I believe we'll need Rand Prouse to chime in to fully understand what he meant.
I think there was a typo in the message: Hatcher-461 is female, a Dolly Hatcher, so could have no bearing on the yDNA discussion. I can't find any similarly numbered descendant of William Hatcher, Hatcher-46, so don't know if Rand was referring to this William (b. 1614) instead. That said, William shows no possible yDNA connections on his profile, and Rand and William show no relationship, at least not on WikiTree. The message also mentioned three males with the surname Hicks, but that surname doesn't appear in any of Rand's possible DNA connections here, and only a Mary Polly Hicks (married to a Stovall) appears among any of William Hatcher's descendants.
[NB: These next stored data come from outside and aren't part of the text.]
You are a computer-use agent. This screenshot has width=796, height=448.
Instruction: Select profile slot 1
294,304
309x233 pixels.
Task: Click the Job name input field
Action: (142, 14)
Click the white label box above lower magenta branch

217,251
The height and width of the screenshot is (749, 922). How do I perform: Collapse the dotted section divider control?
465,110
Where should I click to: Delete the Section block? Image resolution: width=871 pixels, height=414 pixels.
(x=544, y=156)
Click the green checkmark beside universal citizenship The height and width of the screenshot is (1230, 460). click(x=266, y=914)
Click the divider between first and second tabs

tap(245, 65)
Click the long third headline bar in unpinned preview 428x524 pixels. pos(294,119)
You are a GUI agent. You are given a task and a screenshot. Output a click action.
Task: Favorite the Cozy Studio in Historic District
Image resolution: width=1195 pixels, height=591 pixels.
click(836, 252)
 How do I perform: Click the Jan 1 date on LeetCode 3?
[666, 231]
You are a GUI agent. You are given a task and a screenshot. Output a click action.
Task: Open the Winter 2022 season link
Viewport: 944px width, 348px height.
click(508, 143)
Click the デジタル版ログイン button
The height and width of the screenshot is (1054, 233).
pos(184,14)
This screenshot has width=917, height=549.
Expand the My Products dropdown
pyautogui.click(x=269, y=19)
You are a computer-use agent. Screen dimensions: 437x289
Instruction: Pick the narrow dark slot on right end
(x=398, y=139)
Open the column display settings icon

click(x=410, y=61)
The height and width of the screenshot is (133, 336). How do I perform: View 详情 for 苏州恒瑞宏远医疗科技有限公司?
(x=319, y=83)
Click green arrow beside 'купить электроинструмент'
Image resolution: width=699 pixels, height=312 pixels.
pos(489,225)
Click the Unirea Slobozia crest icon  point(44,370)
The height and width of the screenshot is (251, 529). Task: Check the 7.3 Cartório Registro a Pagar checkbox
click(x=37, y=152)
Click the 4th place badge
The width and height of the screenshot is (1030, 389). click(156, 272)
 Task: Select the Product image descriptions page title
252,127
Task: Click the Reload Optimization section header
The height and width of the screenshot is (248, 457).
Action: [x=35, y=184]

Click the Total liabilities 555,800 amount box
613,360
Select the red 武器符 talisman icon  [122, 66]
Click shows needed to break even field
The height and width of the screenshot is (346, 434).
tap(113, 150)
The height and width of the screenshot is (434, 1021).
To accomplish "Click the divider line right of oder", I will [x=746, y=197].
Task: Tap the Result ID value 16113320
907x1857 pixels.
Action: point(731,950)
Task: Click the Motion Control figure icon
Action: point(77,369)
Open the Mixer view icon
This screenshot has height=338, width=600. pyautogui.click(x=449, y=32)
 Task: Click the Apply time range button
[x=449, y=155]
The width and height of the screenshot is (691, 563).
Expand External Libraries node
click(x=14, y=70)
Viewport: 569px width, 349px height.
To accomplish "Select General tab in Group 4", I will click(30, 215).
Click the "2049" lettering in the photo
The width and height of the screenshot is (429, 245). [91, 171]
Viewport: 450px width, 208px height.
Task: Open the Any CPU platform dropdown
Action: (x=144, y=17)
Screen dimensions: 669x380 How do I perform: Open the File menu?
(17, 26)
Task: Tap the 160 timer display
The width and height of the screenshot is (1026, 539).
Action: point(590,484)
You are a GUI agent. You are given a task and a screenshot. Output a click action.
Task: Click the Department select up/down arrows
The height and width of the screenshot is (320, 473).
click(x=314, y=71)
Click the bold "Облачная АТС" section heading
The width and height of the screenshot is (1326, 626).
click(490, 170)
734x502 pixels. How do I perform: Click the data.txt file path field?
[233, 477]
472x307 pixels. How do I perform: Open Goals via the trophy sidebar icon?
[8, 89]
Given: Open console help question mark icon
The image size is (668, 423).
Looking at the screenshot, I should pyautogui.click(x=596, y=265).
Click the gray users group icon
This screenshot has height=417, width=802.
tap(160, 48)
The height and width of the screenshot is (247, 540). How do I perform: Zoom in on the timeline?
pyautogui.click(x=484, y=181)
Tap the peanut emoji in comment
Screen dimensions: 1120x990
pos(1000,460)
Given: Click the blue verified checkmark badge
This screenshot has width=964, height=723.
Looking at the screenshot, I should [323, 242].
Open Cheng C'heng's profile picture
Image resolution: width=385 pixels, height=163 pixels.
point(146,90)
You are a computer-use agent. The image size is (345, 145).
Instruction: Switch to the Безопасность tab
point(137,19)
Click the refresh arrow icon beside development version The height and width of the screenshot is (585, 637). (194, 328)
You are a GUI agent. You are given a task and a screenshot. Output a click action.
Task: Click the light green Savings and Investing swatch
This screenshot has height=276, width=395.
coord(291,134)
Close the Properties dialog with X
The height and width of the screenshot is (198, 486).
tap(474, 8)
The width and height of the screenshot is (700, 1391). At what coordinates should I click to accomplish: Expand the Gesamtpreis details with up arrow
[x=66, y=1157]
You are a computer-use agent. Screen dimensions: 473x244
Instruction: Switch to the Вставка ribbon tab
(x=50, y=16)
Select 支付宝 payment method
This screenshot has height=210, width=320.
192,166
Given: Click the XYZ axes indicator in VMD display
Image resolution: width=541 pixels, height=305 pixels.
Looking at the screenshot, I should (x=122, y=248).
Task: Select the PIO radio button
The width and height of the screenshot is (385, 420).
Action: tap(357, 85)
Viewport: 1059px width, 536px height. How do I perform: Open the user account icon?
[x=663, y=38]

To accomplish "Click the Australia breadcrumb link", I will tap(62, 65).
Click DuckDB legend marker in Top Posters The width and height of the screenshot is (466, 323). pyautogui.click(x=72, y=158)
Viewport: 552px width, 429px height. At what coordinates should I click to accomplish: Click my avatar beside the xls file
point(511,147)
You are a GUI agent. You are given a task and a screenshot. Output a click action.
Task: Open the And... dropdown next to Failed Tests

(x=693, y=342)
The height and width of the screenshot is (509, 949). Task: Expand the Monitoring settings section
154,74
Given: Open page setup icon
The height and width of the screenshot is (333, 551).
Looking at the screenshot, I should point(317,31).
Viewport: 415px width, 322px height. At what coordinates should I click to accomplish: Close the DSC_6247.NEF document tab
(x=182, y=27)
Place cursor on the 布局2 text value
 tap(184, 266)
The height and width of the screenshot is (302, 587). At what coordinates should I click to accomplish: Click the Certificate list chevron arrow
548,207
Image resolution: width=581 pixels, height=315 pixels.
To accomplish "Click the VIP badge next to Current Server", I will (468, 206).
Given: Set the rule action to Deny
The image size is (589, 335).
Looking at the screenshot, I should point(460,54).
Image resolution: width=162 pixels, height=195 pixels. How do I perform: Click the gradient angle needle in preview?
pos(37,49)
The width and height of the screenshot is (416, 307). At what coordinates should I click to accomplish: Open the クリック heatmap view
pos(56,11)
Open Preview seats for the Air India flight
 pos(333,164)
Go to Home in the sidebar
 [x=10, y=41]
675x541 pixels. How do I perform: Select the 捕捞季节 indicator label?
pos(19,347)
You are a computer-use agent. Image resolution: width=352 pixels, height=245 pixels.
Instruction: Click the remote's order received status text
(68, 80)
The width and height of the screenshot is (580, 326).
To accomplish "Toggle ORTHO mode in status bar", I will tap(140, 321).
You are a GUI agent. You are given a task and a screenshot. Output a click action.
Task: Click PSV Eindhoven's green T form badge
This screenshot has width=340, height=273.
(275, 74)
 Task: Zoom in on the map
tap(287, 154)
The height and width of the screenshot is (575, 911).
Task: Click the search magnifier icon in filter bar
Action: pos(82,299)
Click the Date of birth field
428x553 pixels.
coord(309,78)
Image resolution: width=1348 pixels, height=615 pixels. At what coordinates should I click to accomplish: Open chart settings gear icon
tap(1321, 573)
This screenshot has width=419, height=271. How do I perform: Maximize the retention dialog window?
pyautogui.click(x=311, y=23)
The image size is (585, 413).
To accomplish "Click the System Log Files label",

So I'm drawing a blank as to relevance to William Hatcher.
I could comment in generalities about Y-STR null values, but don't know if it would serve any purpose to Hatcher-46. Rand is correct, though, that multiple nulls is rare; and the number he's talking about--six nulls in the Y-37 panel and an additional eight for a total of 14 at 67 markers--is exceedingly rare...if not possibly unique to a single paternal line.
What isn't uncommon is to see a Y-STR null (deletion) associated with a specific haplogroup. The most common here have historically been DYS425, DYS439, and DYS448. The most studied is probably the DYS425 deletion (FTDNA project here) where--although it does show up in some R subclades--the most prevalent haplogroup by far is E-M35.